There’s serious stuff. Michael shot Kimberly Renée, his live-in girl friend. The State says it’s murder. Michael says it was an accident. He was shooting at stray dogs who were trying to steal the deer carcass he had left out for his pit bull. The investigating office was unimpressed. “If someone points a gun and someone pulls the trigger, I think they intended to kill someone,” said the skeptical lawman. It’s a close one, but I would give Michael the benefit of the doubt. The trial continues, in Monroe County.
* * *
Near Blakesburg is the Airpower Museum. Despite its Curtis LeMay name it is the unwarlike activity of the Antique Airplane Association. It consists of a grass airfield and some apparently deserted buildings on a country road out in the middle of nowhere. When I found the place the only living creatures to be seen were a pair of large, friendly dogs in the back of a pickup.

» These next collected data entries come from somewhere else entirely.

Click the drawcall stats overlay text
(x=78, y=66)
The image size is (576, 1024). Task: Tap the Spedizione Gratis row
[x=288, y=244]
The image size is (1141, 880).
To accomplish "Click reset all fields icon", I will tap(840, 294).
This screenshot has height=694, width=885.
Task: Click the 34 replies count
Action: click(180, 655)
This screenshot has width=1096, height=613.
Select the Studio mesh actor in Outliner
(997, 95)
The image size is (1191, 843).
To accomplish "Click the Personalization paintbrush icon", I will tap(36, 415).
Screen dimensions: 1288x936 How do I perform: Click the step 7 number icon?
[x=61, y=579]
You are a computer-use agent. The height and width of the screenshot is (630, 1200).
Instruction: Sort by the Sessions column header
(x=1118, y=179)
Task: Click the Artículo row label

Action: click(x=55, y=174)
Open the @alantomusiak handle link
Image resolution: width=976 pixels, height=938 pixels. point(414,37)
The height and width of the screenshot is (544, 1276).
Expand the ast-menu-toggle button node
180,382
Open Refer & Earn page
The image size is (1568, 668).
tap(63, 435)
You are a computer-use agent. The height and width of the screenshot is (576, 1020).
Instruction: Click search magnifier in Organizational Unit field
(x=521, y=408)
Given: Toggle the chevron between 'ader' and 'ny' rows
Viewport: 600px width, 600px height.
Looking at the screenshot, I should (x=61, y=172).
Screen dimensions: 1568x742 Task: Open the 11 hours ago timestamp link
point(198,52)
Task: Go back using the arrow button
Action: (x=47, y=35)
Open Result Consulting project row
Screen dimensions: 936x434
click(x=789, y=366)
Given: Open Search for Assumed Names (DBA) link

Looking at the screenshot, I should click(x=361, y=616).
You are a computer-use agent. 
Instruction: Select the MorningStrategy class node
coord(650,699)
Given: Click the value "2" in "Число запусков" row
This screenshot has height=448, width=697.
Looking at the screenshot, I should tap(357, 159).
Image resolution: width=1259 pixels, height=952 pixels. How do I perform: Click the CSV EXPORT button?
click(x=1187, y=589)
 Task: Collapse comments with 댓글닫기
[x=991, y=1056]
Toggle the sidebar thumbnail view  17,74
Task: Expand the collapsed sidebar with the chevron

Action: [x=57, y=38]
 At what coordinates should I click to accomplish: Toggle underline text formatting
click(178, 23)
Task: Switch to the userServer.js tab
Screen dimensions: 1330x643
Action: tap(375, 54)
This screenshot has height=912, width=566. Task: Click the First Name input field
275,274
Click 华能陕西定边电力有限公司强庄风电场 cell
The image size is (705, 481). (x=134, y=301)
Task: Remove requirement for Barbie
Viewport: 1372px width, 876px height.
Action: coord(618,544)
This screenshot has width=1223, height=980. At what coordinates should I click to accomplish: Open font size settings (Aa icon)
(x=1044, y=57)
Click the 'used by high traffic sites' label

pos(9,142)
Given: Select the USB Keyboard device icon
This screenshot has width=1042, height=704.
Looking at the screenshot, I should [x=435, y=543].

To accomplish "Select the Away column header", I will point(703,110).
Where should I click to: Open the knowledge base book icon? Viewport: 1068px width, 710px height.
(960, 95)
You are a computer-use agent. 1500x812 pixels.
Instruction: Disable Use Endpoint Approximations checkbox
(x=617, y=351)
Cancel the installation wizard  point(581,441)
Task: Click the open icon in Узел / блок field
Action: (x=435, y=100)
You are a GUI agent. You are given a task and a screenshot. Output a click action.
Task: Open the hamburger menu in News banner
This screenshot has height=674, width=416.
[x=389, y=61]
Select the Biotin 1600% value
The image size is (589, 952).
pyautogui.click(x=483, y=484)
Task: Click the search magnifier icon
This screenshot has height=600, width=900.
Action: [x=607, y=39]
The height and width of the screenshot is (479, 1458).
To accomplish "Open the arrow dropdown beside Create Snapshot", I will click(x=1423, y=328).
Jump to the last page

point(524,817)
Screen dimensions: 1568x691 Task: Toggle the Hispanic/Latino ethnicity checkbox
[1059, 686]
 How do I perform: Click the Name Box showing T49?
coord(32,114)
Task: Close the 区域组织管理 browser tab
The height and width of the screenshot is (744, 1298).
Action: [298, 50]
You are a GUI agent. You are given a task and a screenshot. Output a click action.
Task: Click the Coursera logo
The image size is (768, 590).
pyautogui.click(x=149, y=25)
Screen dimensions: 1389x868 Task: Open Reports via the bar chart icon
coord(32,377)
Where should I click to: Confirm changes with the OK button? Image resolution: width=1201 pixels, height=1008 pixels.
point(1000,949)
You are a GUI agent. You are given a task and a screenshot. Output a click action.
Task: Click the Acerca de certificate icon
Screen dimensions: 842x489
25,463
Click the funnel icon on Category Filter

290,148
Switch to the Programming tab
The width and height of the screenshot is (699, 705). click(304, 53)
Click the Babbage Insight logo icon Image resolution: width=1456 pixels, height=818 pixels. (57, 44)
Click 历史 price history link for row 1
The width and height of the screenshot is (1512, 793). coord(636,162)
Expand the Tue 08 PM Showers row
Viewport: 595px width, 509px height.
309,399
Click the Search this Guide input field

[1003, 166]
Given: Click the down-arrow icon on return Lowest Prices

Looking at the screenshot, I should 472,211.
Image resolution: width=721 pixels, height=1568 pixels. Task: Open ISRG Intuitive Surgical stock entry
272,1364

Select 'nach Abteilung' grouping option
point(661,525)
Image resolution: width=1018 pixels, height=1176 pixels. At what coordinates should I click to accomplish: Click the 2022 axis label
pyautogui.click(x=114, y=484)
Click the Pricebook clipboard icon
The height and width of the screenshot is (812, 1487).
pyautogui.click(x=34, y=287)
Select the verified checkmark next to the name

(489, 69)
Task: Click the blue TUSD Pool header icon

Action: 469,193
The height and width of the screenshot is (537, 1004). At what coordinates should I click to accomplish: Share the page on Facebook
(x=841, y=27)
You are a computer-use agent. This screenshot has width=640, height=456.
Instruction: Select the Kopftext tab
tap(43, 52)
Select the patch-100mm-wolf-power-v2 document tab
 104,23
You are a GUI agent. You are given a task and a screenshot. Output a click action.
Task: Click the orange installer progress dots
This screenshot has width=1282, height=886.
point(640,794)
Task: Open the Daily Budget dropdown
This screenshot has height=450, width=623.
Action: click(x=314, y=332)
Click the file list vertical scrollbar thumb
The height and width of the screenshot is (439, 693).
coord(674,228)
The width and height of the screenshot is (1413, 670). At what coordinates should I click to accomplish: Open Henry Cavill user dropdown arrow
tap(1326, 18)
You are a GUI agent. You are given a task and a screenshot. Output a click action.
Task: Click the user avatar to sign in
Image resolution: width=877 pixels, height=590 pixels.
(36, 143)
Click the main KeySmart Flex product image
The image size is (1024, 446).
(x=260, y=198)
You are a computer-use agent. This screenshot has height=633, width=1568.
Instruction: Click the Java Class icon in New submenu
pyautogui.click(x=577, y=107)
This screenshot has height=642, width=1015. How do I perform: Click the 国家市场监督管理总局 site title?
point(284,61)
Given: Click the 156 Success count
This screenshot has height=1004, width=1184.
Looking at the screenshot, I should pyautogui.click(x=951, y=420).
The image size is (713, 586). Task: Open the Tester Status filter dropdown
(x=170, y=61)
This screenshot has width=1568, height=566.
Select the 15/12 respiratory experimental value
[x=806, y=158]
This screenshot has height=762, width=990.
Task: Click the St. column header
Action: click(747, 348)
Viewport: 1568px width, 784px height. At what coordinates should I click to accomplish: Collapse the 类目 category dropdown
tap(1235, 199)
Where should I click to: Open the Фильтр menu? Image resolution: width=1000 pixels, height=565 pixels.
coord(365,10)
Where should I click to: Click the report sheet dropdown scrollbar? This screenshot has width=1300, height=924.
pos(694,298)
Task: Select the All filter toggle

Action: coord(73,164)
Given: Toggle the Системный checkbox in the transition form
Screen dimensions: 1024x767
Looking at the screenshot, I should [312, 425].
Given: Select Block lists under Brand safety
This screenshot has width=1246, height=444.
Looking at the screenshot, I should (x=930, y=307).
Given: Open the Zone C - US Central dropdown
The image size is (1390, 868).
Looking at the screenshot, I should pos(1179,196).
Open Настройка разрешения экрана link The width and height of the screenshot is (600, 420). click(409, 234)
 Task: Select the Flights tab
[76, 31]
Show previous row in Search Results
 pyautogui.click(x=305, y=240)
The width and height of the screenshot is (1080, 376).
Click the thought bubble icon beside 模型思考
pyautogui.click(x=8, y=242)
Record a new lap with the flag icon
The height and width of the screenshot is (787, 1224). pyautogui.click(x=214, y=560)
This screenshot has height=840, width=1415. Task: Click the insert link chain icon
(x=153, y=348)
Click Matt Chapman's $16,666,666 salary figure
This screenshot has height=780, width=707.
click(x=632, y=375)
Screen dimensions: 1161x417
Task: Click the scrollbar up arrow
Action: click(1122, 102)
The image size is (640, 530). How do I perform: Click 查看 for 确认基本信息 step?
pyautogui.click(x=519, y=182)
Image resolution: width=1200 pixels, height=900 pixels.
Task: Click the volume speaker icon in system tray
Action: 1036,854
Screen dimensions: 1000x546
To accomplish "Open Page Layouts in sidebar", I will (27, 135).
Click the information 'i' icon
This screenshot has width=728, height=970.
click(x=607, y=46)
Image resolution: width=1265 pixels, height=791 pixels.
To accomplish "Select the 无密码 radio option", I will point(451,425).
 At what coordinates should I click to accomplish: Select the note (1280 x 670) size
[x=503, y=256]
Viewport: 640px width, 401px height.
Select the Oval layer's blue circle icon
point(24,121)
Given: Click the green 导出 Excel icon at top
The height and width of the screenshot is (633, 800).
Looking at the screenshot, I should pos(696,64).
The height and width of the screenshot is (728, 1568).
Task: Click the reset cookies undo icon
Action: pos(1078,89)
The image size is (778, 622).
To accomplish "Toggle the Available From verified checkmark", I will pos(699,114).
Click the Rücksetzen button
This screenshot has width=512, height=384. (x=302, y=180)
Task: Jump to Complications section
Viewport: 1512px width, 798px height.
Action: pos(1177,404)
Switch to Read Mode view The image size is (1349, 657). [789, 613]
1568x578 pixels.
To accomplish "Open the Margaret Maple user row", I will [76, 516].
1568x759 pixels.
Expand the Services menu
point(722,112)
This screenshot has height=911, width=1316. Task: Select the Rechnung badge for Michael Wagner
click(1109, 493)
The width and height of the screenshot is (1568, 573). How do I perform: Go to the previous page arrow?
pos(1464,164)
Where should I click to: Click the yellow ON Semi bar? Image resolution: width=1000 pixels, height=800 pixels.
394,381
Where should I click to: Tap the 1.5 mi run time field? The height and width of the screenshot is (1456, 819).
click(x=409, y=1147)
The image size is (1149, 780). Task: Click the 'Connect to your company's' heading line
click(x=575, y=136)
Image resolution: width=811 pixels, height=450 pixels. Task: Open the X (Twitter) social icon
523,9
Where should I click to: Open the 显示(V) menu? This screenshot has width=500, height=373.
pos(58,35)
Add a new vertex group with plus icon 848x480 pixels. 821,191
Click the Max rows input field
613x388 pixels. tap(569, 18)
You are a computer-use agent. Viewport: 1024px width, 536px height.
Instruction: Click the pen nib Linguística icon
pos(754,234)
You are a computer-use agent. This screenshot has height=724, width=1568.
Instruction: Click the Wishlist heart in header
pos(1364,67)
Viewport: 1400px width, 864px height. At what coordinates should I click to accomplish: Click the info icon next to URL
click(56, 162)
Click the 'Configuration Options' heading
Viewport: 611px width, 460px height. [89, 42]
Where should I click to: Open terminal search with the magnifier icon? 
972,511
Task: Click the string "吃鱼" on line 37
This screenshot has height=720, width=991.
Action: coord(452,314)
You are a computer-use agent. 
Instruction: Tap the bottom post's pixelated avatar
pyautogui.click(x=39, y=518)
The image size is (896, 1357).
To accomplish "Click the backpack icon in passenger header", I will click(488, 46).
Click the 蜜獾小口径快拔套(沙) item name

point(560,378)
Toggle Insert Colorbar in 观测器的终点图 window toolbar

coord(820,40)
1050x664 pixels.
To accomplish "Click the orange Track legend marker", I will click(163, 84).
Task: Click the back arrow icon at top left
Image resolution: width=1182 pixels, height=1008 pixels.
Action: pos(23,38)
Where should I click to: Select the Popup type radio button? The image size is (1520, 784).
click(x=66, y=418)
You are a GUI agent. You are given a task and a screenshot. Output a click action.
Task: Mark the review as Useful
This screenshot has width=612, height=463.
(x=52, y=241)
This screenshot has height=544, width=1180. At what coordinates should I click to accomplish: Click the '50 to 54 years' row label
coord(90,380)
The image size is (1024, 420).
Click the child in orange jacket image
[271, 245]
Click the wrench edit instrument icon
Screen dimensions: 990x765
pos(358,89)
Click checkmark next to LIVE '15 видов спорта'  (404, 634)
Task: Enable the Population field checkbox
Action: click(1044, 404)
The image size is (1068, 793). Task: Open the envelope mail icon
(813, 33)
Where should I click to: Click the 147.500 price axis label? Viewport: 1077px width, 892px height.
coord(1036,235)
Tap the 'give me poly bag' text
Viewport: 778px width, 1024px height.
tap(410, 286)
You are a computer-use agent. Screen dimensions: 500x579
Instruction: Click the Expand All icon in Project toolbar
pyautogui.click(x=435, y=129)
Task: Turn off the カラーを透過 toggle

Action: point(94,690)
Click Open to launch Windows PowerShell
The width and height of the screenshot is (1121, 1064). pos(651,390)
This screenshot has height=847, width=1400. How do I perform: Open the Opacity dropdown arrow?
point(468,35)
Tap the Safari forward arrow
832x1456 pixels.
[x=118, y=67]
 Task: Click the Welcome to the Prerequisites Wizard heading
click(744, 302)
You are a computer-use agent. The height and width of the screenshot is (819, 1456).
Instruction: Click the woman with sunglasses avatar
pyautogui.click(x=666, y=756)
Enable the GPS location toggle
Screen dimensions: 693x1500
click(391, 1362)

I discovered a lady puttering around the buildings who let me into the Museum and I found myself inside an aircraft hanger in the midst of an amazing jumble of antique and obsolete aircraft packed wing to wing, so close together that I had to crawl under wings and fuselages to see them. The old craft were beautifully restored. I was left completely alone to sniff the old wood and leather and run my fingers over the taut doped fabric and take off into the clouds of imagination to a time when flying was adventure and not computer-generated boarding passes and preflight security theatre. An hour or so later I came back outside to find the place still deserted. I patted the dogs and left.
* * *
In the company of the departed
I like country cemeteries. They tell the names and hint at the origins of the people who had lived there. There are fancy stones that tell you who the important families were. There are little stones that tell about children who died so young, and how they were grieved. I look for telltale dates to see if the pandemic struck here.
There were grave stones of Civil War veterans, with their roll call of units: Company “C” of the 19th Iowa Infantry, Company ”B” of 180th Ohio, Company “H” of the 67th Illinois, Company “A” of the 10th Vermont. Veterans who came west after the War and died in ripe old age, the Union they had fought for secure and prospering.
Beside some of the grave stones are the iron marker of a veteran: a cross for the Spanish War, a star for the Great War and an eagle for the Second War. For the Civil War there are iron markers that say “Union Defender, 1861-1865”.
Far back on a gravel road, on a hill overlooking a creek, I found Rock Creek Cemetery. There was a one-room church, painted white and well kept up. The date over the door was 1884. The older graves were in the back, shaded by large evergreens. It was bitterly cold on a late afternoon when I was there. The ground was thick with pine needles and soft under foot. I was very alone.
There were children’s small stones with a sleeping lamb. There was a memorial to Melissa Yeller, who died in 1871, at the age of four years. On her stone you can still read what her parent wrote:
We loved this tender little one,
And would have wished her stay;
But let our Father’s will be done,
She shines in endless day.
By contrast, on the stone of Theo. Atwood, who died in 1862, we read the laconic report: “Killed by the accidental discharge of a gun.” I wondered why they felt the need to add that detail. Perhaps it wasn’t all that accidental.
In the orderly cemeteries of the Amana there are no family plots. Each member is buried in the order of his death, with a simple and uniform stone giving his name, age and date of death. On the older stones the notations are in German; on the newer ones they are in English. Carl Oehl told me that the Great War had been a traumatic event for the Amanas. As pacifists they would not bear arms, and 1917 had not been a time when people were kindly disposed toward pacifists, particularly those who happened to speak German. On one of the stones the simple formula of name, age and date was expanded to read: “Gave his life serving his country - June 8, 1945 - 22Y 9M 26D”.